UDP Leader’s endorsement of African and Mayan history
Posted: 22/01/2008 - 12:42 PM
Author:
The Hon. Leader of the UDP Opposition, Mr. Dean Barrow, on Sunday morning made an unprecedented public announcement of support for the African and Mayan history project. He was speaking on KREM Radio’s Sunday Review, which is hosted by Yaya Marin Coleman.
Mr. Barrow said that he had previously said as much in private to the University of Belize’s Dr. Joseph Iyo and Dr. Angel Cal, the academic leaders of the project.
Mr. Barrow went on to say that he had declined to express support in the past because of his feeling that he was being pressured to do so by Evan X Hyde, the chairman of Kremandala. It has to be our assumption that the past he was referring to has been his time as Leader of the Opposition, which is a matter of just the last ten years.
Firstly, if Mr. Barrow resents being pressured by the chairman of Kremandala, he certainly will not be the first to be so pressured, and he probably won’t be the last.
Secondly, the matter of African and Mayan history is an issue raised by UBAD (and RAM) from 1969. Mr. Barrow was in law school in Jamaica at that time. He did not return to Belize to stay until 1974. He should not take the burden of the UDP position upon himself.
The UDP had three leaders before Mr. Barrow – Dean Lindo, Dr. Theodore Aranda, and Dr. Manuel Esquivel, none of whom found the time or the inclination to support the African/Mayan history project.
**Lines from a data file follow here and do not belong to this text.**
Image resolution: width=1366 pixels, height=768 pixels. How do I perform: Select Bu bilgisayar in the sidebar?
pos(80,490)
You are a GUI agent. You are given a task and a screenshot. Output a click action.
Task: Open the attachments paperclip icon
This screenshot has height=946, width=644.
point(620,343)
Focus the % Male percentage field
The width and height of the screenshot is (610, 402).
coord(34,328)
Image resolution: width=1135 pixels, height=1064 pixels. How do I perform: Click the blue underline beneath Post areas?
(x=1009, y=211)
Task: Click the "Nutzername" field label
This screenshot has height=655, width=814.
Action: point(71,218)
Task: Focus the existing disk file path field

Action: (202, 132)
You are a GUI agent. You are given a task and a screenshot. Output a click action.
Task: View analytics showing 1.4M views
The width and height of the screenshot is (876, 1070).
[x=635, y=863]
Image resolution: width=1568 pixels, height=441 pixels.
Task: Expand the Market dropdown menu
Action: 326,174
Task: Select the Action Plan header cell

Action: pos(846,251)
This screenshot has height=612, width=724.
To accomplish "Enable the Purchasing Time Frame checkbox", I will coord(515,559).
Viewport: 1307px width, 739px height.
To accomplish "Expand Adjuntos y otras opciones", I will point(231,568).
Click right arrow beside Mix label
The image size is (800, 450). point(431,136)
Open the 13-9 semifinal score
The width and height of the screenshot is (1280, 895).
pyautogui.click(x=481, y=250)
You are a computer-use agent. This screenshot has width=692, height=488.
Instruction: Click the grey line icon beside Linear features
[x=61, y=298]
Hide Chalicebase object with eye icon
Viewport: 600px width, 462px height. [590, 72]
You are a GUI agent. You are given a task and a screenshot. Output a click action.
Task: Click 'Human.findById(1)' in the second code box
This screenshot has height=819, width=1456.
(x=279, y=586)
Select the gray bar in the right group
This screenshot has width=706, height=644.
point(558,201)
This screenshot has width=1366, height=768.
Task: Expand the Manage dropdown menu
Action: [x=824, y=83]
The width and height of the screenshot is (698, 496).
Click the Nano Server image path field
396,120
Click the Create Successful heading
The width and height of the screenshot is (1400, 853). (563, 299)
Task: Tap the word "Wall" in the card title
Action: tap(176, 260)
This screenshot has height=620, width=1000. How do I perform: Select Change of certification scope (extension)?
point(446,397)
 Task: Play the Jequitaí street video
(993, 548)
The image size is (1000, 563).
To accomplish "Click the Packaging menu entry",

We are saying that this non-support was a UDP position of 25 years standing before Mr. Barrow took over the party’s leadership. We never held Mr. Barrow responsible for the UDP’s position. Within the UDP itself, there was opposition, for various reasons, to the African/Mayan history project.
We welcome Mr. Barrow’s statement of support for the African/Mayan history project. Such a statement makes him a bigger man. Bipartisan support for the African/Mayan history project now makes Belize a better place where the national dignity of indigenous people is concerned. There are, and have never been, any benefits involved with the project for this newspaper or the Kremandala institution. We never sought any.